▸ What is required
Retype every one of the following items line for line, without changing a character.

================================

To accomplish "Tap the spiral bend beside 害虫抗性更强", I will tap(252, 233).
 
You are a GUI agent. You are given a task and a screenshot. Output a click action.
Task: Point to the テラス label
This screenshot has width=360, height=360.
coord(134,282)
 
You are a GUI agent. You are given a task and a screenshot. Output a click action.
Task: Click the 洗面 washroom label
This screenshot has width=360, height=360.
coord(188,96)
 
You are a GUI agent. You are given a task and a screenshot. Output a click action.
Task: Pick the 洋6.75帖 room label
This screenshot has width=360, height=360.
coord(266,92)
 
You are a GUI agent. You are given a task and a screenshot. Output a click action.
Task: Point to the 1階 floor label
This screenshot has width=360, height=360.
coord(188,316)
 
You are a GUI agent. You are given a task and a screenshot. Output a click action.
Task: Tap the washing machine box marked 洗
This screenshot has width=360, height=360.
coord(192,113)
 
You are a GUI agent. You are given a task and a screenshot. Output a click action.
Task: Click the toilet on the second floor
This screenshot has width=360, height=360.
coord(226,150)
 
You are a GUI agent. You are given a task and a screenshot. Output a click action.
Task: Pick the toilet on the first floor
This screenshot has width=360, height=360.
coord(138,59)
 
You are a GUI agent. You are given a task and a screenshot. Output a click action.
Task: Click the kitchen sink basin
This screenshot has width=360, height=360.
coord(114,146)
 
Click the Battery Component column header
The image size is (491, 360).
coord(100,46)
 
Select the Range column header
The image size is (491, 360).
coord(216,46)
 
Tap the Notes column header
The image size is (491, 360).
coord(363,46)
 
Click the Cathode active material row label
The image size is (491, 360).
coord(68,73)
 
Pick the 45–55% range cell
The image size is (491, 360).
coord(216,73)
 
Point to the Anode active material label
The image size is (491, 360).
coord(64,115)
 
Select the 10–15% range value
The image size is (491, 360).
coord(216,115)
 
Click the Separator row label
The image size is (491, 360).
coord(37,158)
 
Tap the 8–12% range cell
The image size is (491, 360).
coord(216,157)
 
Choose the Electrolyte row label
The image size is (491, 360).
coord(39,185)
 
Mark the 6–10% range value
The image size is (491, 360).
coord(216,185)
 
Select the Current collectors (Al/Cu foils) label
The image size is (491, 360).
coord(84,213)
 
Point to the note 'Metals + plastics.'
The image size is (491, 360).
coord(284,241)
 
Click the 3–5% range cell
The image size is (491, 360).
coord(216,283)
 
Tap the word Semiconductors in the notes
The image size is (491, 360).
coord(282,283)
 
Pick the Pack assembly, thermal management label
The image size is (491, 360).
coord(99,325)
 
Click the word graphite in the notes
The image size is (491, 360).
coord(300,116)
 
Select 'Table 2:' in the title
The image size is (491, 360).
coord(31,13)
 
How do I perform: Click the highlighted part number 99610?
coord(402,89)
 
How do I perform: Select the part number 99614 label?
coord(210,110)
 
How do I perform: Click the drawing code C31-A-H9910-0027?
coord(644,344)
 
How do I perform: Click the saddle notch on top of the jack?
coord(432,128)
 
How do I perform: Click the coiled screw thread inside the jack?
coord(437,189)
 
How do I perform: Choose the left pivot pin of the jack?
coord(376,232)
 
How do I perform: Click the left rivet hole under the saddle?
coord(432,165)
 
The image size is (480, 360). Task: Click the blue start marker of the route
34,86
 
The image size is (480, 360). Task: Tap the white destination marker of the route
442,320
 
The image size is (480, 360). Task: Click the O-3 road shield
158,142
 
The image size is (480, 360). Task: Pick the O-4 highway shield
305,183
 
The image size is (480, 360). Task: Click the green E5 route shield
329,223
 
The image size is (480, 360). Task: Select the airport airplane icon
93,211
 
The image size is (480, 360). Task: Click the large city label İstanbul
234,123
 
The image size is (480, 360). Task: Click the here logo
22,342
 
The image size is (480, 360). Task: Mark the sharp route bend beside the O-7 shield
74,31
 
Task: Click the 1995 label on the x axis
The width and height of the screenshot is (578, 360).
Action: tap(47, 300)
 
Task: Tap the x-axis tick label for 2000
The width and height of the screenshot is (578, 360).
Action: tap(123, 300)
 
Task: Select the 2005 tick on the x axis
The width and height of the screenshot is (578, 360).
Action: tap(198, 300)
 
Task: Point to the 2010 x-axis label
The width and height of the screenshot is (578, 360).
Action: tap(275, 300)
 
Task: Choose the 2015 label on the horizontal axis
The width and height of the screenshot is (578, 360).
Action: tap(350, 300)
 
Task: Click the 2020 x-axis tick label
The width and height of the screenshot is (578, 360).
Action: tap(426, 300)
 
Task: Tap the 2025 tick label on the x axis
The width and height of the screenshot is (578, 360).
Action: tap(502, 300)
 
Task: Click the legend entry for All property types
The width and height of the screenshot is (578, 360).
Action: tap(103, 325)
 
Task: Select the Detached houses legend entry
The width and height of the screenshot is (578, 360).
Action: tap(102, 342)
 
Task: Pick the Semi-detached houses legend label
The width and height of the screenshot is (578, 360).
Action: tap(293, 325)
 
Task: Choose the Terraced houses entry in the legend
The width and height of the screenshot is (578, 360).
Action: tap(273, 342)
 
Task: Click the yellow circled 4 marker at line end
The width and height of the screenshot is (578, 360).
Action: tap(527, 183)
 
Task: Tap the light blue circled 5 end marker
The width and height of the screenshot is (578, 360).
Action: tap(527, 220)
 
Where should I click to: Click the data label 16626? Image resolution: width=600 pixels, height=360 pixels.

================================

▸ Result for this task
To accomplish "Tap the spiral bend beside 害虫抗性更强", I will tap(252, 233).
 
You are a GUI agent. You are given a task and a screenshot. Output a click action.
Task: Point to the テラス label
This screenshot has width=360, height=360.
coord(134,282)
 
You are a GUI agent. You are given a task and a screenshot. Output a click action.
Task: Click the 洗面 washroom label
This screenshot has width=360, height=360.
coord(188,96)
 
You are a GUI agent. You are given a task and a screenshot. Output a click action.
Task: Pick the 洋6.75帖 room label
This screenshot has width=360, height=360.
coord(266,92)
 
You are a GUI agent. You are given a task and a screenshot. Output a click action.
Task: Point to the 1階 floor label
This screenshot has width=360, height=360.
coord(188,316)
 
You are a GUI agent. You are given a task and a screenshot. Output a click action.
Task: Tap the washing machine box marked 洗
This screenshot has width=360, height=360.
coord(192,113)
 
You are a GUI agent. You are given a task and a screenshot. Output a click action.
Task: Click the toilet on the second floor
This screenshot has width=360, height=360.
coord(226,150)
 
You are a GUI agent. You are given a task and a screenshot. Output a click action.
Task: Pick the toilet on the first floor
This screenshot has width=360, height=360.
coord(138,59)
 
You are a GUI agent. You are given a task and a screenshot. Output a click action.
Task: Click the kitchen sink basin
This screenshot has width=360, height=360.
coord(114,146)
 
Click the Battery Component column header
The image size is (491, 360).
coord(100,46)
 
Select the Range column header
The image size is (491, 360).
coord(216,46)
 
Tap the Notes column header
The image size is (491, 360).
coord(363,46)
 
Click the Cathode active material row label
The image size is (491, 360).
coord(68,73)
 
Pick the 45–55% range cell
The image size is (491, 360).
coord(216,73)
 
Point to the Anode active material label
The image size is (491, 360).
coord(64,115)
 
Select the 10–15% range value
The image size is (491, 360).
coord(216,115)
 
Click the Separator row label
The image size is (491, 360).
coord(37,158)
 
Tap the 8–12% range cell
The image size is (491, 360).
coord(216,157)
 
Choose the Electrolyte row label
The image size is (491, 360).
coord(39,185)
 
Mark the 6–10% range value
The image size is (491, 360).
coord(216,185)
 
Select the Current collectors (Al/Cu foils) label
The image size is (491, 360).
coord(84,213)
 
Point to the note 'Metals + plastics.'
The image size is (491, 360).
coord(284,241)
 
Click the 3–5% range cell
The image size is (491, 360).
coord(216,283)
 
Tap the word Semiconductors in the notes
The image size is (491, 360).
coord(282,283)
 
Pick the Pack assembly, thermal management label
The image size is (491, 360).
coord(99,325)
 
Click the word graphite in the notes
The image size is (491, 360).
coord(300,116)
 
Select 'Table 2:' in the title
The image size is (491, 360).
coord(31,13)
 
How do I perform: Click the highlighted part number 99610?
coord(402,89)
 
How do I perform: Select the part number 99614 label?
coord(210,110)
 
How do I perform: Click the drawing code C31-A-H9910-0027?
coord(644,344)
 
How do I perform: Click the saddle notch on top of the jack?
coord(432,128)
 
How do I perform: Click the coiled screw thread inside the jack?
coord(437,189)
 
How do I perform: Choose the left pivot pin of the jack?
coord(376,232)
 
How do I perform: Click the left rivet hole under the saddle?
coord(432,165)
 
The image size is (480, 360). Task: Click the blue start marker of the route
34,86
 
The image size is (480, 360). Task: Tap the white destination marker of the route
442,320
 
The image size is (480, 360). Task: Click the O-3 road shield
158,142
 
The image size is (480, 360). Task: Pick the O-4 highway shield
305,183
 
The image size is (480, 360). Task: Click the green E5 route shield
329,223
 
The image size is (480, 360). Task: Select the airport airplane icon
93,211
 
The image size is (480, 360). Task: Click the large city label İstanbul
234,123
 
The image size is (480, 360). Task: Click the here logo
22,342
 
The image size is (480, 360). Task: Mark the sharp route bend beside the O-7 shield
74,31
 
Task: Click the 1995 label on the x axis
The width and height of the screenshot is (578, 360).
Action: tap(47, 300)
 
Task: Tap the x-axis tick label for 2000
The width and height of the screenshot is (578, 360).
Action: tap(123, 300)
 
Task: Select the 2005 tick on the x axis
The width and height of the screenshot is (578, 360).
Action: tap(198, 300)
 
Task: Point to the 2010 x-axis label
The width and height of the screenshot is (578, 360).
Action: tap(275, 300)
 
Task: Choose the 2015 label on the horizontal axis
The width and height of the screenshot is (578, 360).
Action: tap(350, 300)
 
Task: Click the 2020 x-axis tick label
The width and height of the screenshot is (578, 360).
Action: tap(426, 300)
 
Task: Tap the 2025 tick label on the x axis
The width and height of the screenshot is (578, 360).
Action: tap(502, 300)
 
Task: Click the legend entry for All property types
The width and height of the screenshot is (578, 360).
Action: tap(103, 325)
 
Task: Select the Detached houses legend entry
The width and height of the screenshot is (578, 360).
Action: tap(102, 342)
 
Task: Pick the Semi-detached houses legend label
The width and height of the screenshot is (578, 360).
Action: tap(293, 325)
 
Task: Choose the Terraced houses entry in the legend
The width and height of the screenshot is (578, 360).
Action: tap(273, 342)
 
Task: Click the yellow circled 4 marker at line end
The width and height of the screenshot is (578, 360).
Action: tap(527, 183)
 
Task: Tap the light blue circled 5 end marker
The width and height of the screenshot is (578, 360).
Action: tap(527, 220)
 
Where should I click to: Click the data label 16626? Image resolution: width=600 pixels, height=360 pixels.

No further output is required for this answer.